Whatever method is used, have your information ready before starting the signing session. Authentication steps often run on a timer. If you take too long retrieving your ID or answering security questions, the session may time out and force you to start over.

What Happens After the Last Signature

Once every required signer completes their fields and submits, the platform locks the document and changes its status to “completed” or “executed.” From that moment, the agreement is binding and enforceable. Several things happen automatically in the background.
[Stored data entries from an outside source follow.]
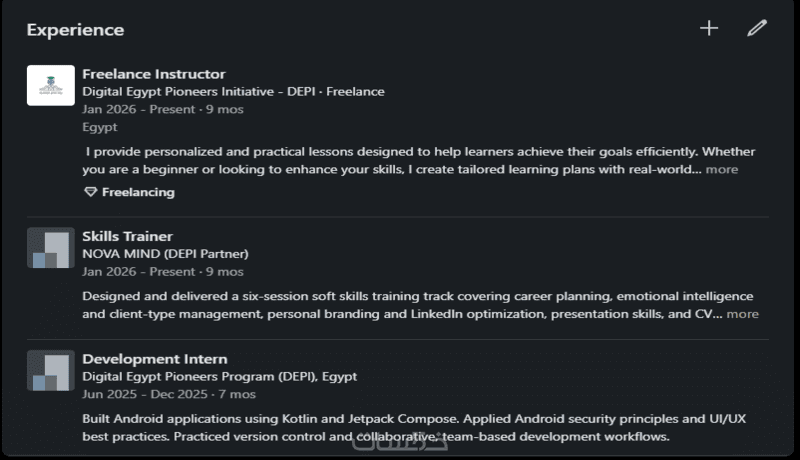Click the Skills Trainer description paragraph
Viewport: 800px width, 460px height.
418,305
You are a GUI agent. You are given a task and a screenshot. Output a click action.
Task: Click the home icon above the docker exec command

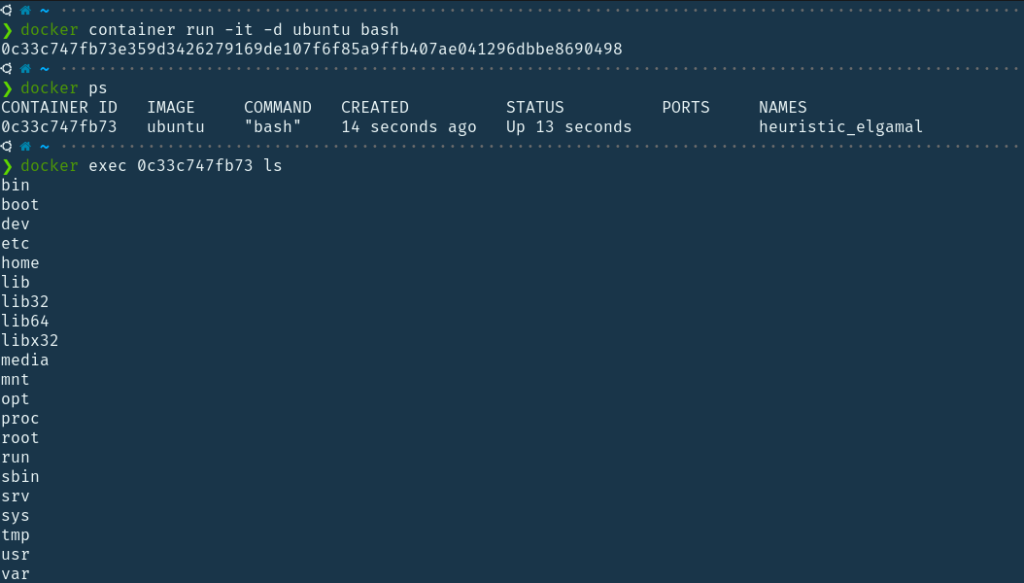click(x=25, y=146)
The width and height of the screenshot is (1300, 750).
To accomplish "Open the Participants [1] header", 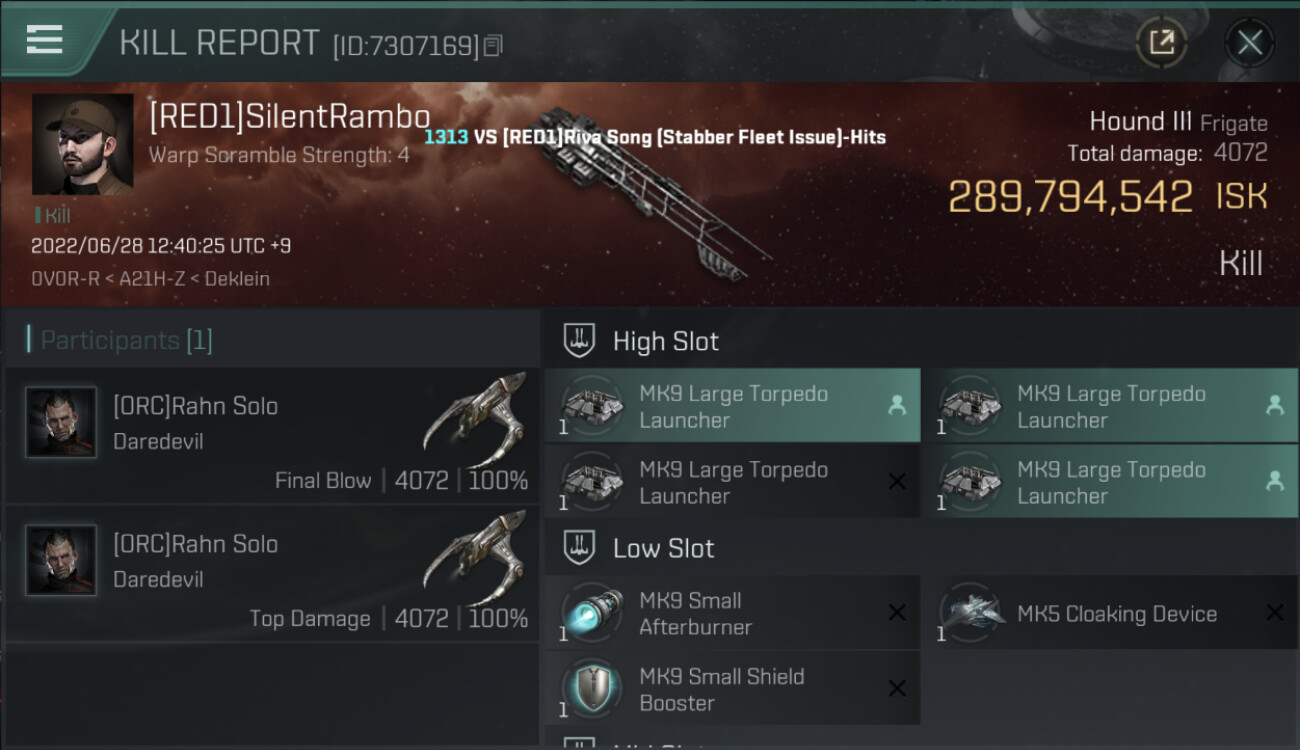I will pyautogui.click(x=120, y=340).
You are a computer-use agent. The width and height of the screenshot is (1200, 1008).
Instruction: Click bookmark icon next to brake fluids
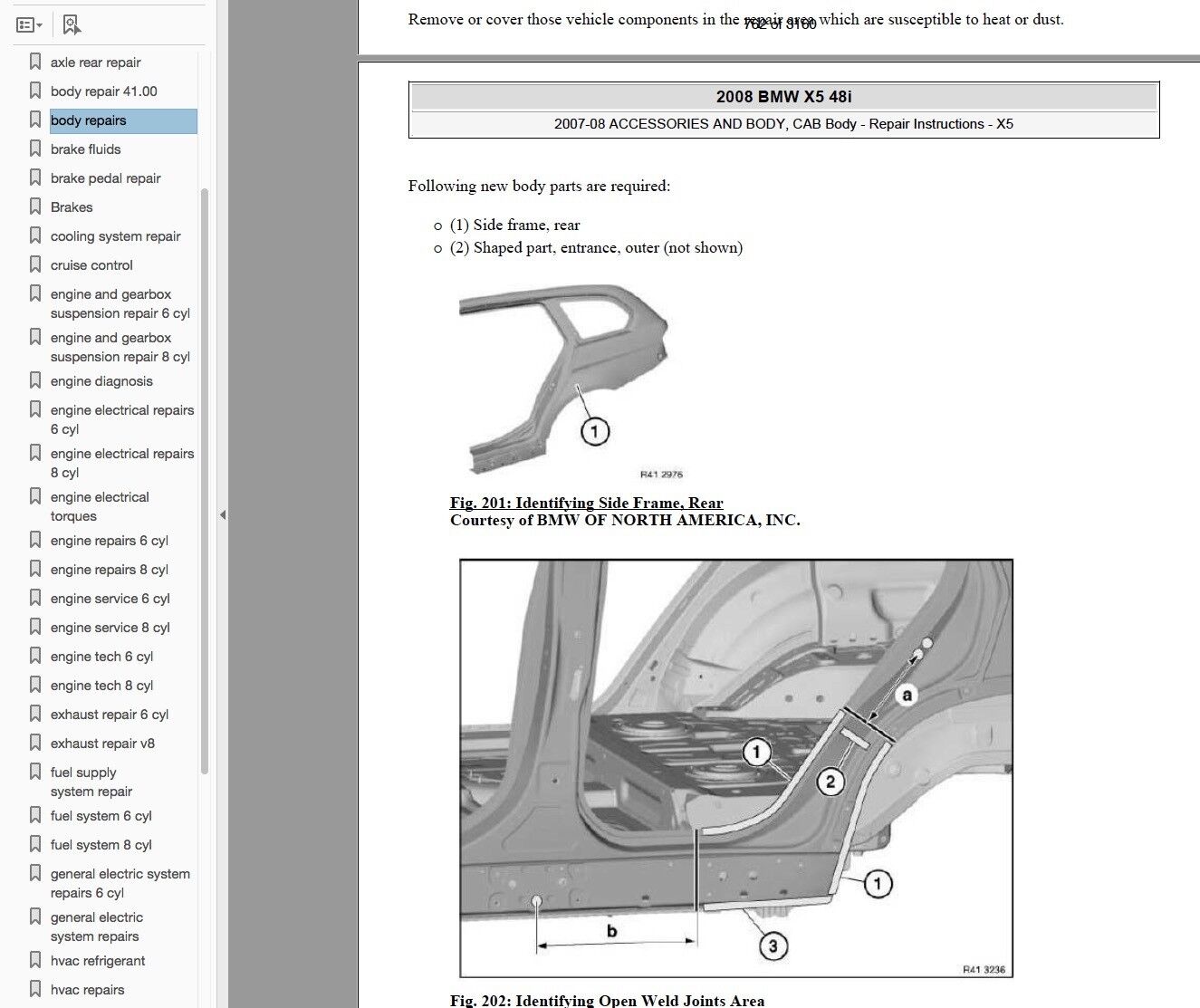35,149
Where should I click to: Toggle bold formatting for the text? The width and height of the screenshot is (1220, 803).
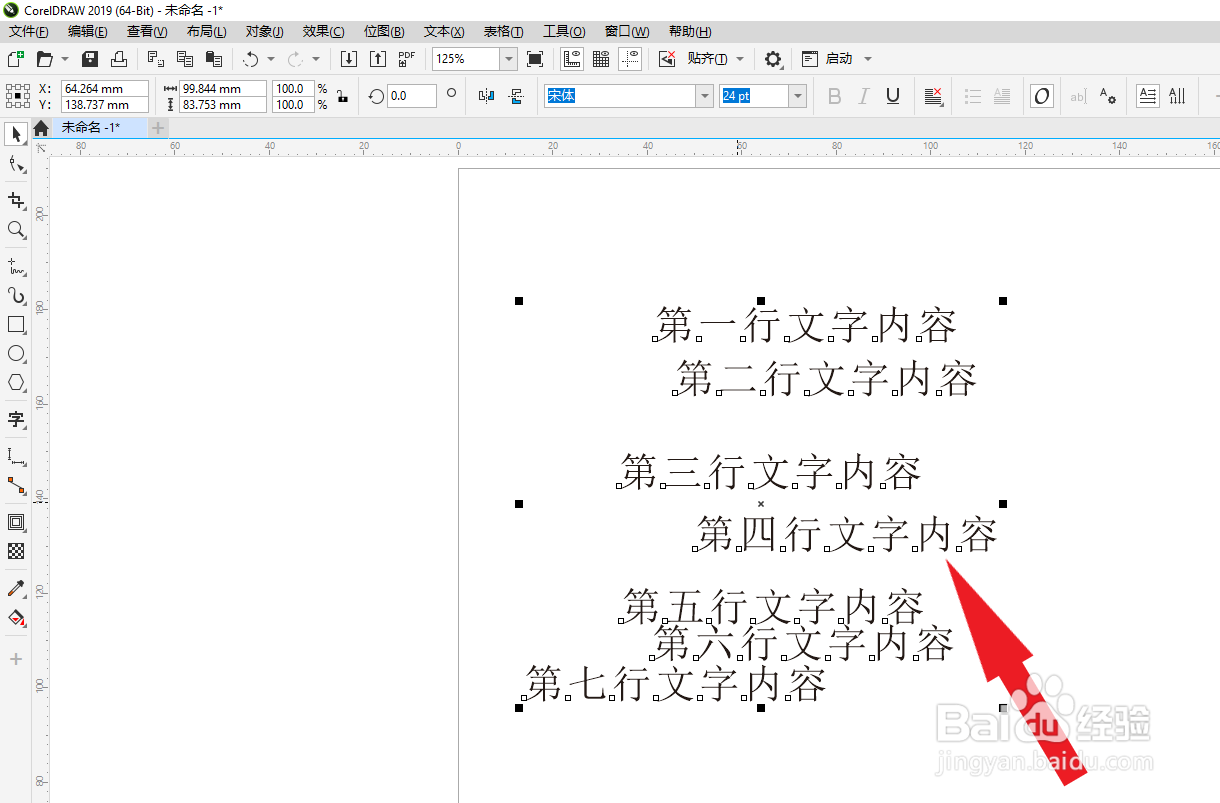coord(834,95)
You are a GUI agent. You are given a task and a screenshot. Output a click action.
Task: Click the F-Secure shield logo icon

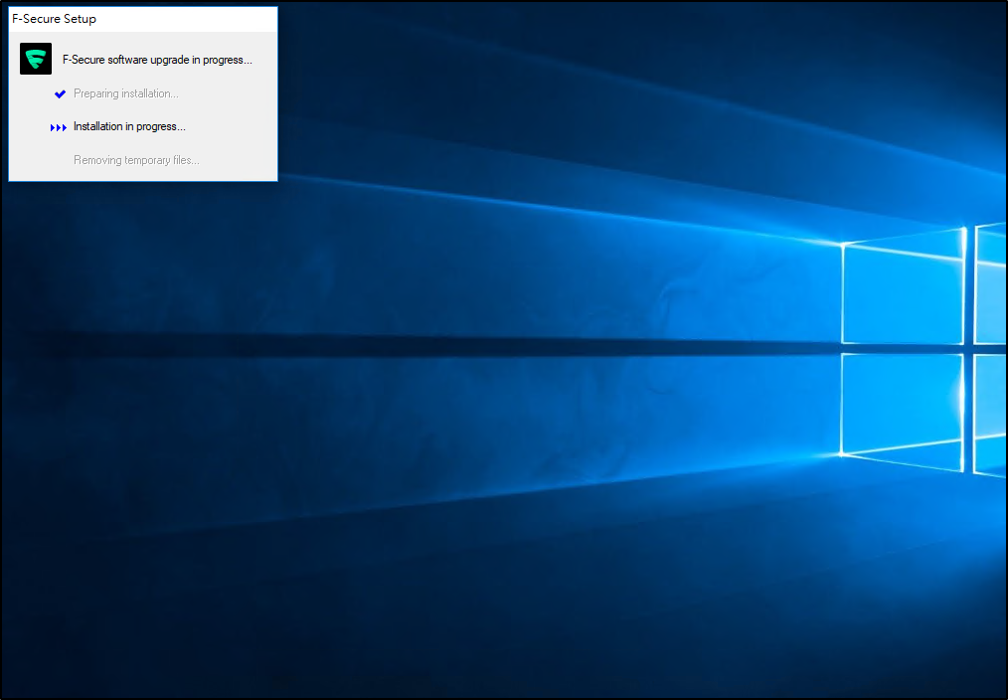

Copies of the fully signed document go out to every party, usually by email within minutes. Each recipient gets an identical version that reflects all signatures and dates. The platform also generates a certificate of completion, which serves as the document’s audit trail. This certificate typically records the name and email address of each signer, the IP address of the device used for each action, timestamps showing when the document was sent, viewed, and signed, the authentication method each signer completed, and a cryptographic hash that proves the document has not been altered after signing.4DocuSign Support. Certificate of Completion

That audit trail matters more than most people realize. If anyone later disputes whether they signed the document, the certificate provides the evidence needed to authenticate the signature. Federal rules of evidence require that the person relying on a document produce enough evidence to show the document is what they claim it is. A detailed, tamper-proof audit trail with timestamps and IP addresses meets that bar far more convincingly than a scanned image of a wet signature ever could.

When Delayed Signing Creates Real Problems

For a simple NDA or freelance agreement, a few extra days in pending status might not matter. But in time-sensitive transactions, a delayed signature can trigger consequences that go well beyond inconvenience.

  • Real estate closings: Purchase agreements that are not signed by the deadline specified in the offer can allow the seller to accept a competing offer. Mortgage rate locks also expire, meaning a delay could cost you a favorable interest rate.
  • Insurance policies: If a new policy requires your signature to take effect and your existing coverage has a firm termination date, a gap between the two can leave you uninsured. In auto insurance, a lapse in coverage can trigger registration suspension and reinstatement fees in many states.
  • Employment agreements: A job offer contingent on signing an employment contract or non-compete by a certain date may be rescinded if you miss the deadline. Employers are generally free to withdraw offers before acceptance.
  • Court filings: Settlement agreements, consent orders, and stipulations that require signatures from all parties can miss court deadlines if one side delays. A judge who set a filing deadline is unlikely to be sympathetic about e-signature procrastination.

The common thread is that “pending” is not a permanent hold. The world keeps moving while a document waits for your signature, and the terms available today may not be available next week.

Documents That Cannot Be Signed Electronically

The ESIGN Act, for all its breadth, specifically excludes certain categories of documents from electronic signature validity. Wills, codicils, and testamentary trusts cannot be executed with an electronic signature under federal law.2Office of the Law Revision Counsel. 15 USC 7001 General Rule of Validity Court orders and notices related to divorce, adoption, and termination of parental rights are also excluded, as are notices of cancellation or termination of utility services and health or life insurance benefits. If a document falls into one of these categories, a “pending signature” status in an e-signature platform does not mean the electronic process will produce a legally valid result. You may need a physical, witnessed, or notarized signature instead.